→ Task instructions: Count the lines below that contain the word "computer", and reply with only that number.

Collected data
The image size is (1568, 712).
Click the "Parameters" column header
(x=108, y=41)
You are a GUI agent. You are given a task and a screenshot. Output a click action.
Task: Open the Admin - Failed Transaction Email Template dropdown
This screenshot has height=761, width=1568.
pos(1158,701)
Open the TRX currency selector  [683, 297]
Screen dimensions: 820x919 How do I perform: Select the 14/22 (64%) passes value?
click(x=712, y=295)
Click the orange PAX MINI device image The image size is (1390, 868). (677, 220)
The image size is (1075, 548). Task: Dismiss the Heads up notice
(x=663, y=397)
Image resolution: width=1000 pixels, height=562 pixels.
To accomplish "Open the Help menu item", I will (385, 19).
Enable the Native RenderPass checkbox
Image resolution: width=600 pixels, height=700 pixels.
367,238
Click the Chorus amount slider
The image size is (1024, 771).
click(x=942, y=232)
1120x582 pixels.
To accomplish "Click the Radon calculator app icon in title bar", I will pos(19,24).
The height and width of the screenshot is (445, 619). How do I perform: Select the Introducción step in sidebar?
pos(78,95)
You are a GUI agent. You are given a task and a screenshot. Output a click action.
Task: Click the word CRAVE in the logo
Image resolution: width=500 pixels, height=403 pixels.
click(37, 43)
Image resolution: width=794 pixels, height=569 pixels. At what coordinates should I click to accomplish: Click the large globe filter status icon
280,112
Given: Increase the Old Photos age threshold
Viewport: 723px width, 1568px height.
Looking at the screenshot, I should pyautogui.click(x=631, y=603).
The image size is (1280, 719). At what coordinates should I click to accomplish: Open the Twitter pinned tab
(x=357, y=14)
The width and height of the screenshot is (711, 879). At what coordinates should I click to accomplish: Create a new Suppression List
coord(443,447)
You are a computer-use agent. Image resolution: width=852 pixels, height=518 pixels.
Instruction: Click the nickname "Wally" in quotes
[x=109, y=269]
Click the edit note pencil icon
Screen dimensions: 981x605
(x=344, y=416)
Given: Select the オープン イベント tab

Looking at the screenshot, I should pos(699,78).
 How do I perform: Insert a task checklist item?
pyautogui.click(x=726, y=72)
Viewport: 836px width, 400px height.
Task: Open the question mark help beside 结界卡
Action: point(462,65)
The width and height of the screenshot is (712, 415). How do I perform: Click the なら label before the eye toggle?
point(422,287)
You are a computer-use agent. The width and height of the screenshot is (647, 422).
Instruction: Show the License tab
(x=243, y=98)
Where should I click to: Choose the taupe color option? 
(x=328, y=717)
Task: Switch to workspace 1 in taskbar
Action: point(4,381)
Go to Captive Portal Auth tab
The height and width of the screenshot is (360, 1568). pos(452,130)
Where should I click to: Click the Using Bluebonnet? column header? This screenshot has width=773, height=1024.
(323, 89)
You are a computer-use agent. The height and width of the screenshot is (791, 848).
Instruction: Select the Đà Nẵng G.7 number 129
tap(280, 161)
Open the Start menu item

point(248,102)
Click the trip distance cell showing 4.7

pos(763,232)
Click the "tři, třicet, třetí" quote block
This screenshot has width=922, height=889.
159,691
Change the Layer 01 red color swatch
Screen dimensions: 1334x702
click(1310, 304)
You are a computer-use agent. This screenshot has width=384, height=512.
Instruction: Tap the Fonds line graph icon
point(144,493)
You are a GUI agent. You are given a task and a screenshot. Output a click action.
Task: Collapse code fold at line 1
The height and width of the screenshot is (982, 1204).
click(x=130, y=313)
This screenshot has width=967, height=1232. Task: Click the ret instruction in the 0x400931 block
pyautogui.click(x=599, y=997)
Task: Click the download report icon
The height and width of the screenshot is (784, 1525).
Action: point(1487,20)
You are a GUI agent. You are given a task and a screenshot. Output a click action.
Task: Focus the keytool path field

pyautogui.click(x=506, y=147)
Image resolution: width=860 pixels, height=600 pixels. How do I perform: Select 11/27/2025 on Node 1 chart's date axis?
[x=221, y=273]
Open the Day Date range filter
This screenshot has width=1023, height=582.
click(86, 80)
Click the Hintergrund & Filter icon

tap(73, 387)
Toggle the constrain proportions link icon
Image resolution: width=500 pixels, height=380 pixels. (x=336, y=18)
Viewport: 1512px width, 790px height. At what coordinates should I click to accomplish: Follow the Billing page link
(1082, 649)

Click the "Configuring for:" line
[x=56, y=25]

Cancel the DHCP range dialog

→ Answer area: 4